[Items from a dataset]

==*==

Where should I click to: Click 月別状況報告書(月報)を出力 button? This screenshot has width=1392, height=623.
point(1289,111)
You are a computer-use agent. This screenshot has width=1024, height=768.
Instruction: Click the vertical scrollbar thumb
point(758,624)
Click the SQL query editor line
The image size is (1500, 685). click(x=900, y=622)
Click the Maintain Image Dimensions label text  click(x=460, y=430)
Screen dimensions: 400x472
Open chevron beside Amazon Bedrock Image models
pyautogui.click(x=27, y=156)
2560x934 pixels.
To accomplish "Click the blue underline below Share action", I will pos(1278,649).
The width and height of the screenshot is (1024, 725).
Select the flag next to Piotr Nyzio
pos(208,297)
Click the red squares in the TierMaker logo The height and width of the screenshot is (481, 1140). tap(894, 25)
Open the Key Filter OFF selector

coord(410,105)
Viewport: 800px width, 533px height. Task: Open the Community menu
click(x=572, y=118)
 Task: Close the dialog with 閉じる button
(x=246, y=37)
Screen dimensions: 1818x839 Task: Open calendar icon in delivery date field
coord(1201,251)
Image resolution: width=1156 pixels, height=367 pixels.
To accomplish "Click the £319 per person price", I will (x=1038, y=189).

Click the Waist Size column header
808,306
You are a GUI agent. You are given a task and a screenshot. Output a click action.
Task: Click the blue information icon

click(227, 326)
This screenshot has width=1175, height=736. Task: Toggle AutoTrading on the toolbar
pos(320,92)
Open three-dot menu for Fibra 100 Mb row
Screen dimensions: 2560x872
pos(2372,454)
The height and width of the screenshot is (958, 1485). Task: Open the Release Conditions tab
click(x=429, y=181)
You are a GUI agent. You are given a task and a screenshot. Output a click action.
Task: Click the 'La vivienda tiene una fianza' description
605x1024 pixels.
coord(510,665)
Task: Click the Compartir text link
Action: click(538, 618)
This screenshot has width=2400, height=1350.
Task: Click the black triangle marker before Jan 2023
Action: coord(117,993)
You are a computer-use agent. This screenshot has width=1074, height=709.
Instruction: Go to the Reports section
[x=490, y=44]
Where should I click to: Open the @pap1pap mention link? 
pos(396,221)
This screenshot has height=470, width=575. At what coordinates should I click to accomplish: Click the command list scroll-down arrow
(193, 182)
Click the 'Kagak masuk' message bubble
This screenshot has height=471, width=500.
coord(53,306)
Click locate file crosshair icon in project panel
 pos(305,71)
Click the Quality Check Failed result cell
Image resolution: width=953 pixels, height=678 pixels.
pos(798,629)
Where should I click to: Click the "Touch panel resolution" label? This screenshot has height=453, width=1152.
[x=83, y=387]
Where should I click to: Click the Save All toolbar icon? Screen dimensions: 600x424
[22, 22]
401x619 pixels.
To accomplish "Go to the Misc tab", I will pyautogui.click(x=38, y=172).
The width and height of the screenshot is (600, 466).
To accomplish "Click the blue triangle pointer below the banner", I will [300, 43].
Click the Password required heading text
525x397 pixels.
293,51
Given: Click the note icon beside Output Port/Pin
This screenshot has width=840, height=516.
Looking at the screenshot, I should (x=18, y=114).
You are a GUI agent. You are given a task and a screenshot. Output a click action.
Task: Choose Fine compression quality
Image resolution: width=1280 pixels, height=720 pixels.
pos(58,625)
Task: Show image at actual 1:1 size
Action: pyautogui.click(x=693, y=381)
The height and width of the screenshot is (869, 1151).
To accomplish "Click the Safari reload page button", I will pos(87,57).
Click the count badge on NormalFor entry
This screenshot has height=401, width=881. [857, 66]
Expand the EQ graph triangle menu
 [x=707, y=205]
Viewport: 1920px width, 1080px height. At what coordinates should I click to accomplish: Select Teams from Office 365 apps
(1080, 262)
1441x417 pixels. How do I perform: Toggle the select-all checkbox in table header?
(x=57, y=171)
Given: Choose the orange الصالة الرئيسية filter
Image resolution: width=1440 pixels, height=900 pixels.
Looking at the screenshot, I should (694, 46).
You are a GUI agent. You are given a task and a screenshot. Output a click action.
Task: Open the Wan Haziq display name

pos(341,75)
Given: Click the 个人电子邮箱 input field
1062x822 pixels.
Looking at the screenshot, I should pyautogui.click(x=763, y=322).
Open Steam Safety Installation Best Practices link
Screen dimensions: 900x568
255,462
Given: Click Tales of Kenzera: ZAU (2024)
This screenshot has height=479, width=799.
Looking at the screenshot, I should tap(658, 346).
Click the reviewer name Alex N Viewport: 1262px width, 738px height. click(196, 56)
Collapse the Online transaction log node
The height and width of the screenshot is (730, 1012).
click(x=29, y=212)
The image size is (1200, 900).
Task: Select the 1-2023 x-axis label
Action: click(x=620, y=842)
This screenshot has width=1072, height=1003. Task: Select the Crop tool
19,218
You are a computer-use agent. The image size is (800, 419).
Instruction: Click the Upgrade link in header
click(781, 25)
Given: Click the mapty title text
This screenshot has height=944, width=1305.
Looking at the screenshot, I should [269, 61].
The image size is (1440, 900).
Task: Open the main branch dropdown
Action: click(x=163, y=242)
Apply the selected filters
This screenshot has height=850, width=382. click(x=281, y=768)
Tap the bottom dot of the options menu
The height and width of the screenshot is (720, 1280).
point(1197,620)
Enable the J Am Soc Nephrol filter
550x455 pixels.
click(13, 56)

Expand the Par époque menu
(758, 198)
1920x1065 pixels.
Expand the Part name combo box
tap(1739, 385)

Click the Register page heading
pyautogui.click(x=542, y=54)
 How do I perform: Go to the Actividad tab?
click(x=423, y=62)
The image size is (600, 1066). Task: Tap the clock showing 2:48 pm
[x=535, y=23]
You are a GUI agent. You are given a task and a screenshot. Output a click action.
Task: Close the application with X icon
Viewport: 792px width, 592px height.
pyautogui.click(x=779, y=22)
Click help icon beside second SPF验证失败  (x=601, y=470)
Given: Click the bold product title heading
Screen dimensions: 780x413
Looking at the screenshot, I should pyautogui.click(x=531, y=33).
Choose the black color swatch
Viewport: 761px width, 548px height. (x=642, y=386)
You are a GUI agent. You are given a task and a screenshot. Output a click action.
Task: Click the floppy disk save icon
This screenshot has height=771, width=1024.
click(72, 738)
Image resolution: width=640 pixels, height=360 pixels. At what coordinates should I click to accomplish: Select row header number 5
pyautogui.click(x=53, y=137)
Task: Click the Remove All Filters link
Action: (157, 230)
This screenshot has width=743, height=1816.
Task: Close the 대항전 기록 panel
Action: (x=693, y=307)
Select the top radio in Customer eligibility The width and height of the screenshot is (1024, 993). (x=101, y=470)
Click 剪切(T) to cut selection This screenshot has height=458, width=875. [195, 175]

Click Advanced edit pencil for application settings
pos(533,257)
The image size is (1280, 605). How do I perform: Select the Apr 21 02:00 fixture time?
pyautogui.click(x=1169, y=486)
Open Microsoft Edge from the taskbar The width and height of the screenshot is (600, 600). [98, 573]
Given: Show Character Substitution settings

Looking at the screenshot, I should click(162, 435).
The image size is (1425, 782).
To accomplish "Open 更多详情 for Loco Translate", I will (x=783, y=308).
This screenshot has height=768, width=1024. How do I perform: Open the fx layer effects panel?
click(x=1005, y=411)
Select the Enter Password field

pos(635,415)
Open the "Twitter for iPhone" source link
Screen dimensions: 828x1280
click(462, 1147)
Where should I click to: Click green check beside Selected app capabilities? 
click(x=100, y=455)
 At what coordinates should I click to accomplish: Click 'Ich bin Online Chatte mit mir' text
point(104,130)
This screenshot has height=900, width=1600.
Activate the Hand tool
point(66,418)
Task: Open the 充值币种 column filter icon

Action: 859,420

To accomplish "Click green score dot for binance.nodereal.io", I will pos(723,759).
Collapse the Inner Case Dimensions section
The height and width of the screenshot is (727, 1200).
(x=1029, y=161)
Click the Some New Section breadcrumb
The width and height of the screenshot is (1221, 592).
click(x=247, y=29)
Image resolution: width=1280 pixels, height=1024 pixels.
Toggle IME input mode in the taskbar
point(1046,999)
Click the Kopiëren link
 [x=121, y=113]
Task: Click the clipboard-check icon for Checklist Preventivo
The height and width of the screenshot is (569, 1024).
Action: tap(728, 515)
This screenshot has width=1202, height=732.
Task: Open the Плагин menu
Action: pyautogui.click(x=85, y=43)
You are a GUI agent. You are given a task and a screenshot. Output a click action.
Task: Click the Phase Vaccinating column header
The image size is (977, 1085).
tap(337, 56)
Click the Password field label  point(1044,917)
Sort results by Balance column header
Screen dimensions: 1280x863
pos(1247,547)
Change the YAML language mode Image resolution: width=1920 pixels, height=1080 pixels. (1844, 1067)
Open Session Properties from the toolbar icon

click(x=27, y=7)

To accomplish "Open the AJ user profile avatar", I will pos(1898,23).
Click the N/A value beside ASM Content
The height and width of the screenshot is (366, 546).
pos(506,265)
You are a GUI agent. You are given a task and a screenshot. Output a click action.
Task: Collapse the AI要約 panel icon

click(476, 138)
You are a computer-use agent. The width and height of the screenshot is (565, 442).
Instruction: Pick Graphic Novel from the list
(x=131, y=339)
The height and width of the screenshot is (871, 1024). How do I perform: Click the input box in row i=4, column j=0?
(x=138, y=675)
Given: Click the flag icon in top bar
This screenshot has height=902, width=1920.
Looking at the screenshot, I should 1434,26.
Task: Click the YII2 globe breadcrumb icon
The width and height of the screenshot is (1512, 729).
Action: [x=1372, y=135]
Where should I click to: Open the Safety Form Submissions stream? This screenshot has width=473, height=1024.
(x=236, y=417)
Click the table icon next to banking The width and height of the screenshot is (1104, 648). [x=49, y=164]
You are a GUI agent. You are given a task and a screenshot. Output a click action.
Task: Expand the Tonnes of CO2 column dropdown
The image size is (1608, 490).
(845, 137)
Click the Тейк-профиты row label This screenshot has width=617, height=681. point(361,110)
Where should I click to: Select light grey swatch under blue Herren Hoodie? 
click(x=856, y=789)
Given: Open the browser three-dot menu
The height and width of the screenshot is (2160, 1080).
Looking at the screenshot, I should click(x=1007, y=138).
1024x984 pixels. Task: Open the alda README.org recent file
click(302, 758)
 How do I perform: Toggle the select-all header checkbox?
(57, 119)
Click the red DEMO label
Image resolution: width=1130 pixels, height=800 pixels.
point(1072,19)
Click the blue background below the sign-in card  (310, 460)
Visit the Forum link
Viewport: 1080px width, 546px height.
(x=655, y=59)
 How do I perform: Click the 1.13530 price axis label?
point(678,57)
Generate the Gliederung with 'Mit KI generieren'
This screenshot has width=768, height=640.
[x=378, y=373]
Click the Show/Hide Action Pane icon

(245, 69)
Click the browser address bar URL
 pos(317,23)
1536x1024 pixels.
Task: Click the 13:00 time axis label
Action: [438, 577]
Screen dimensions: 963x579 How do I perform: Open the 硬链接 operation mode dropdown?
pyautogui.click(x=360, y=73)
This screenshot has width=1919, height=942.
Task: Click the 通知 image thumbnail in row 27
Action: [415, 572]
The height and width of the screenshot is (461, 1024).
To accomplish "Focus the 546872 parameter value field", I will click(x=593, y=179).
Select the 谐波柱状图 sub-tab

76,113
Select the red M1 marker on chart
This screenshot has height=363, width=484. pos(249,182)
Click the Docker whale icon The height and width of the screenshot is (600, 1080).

==*==

Problem requirements
Give a single number: the count of lines above that include the word "computer".

Solution to the problem
4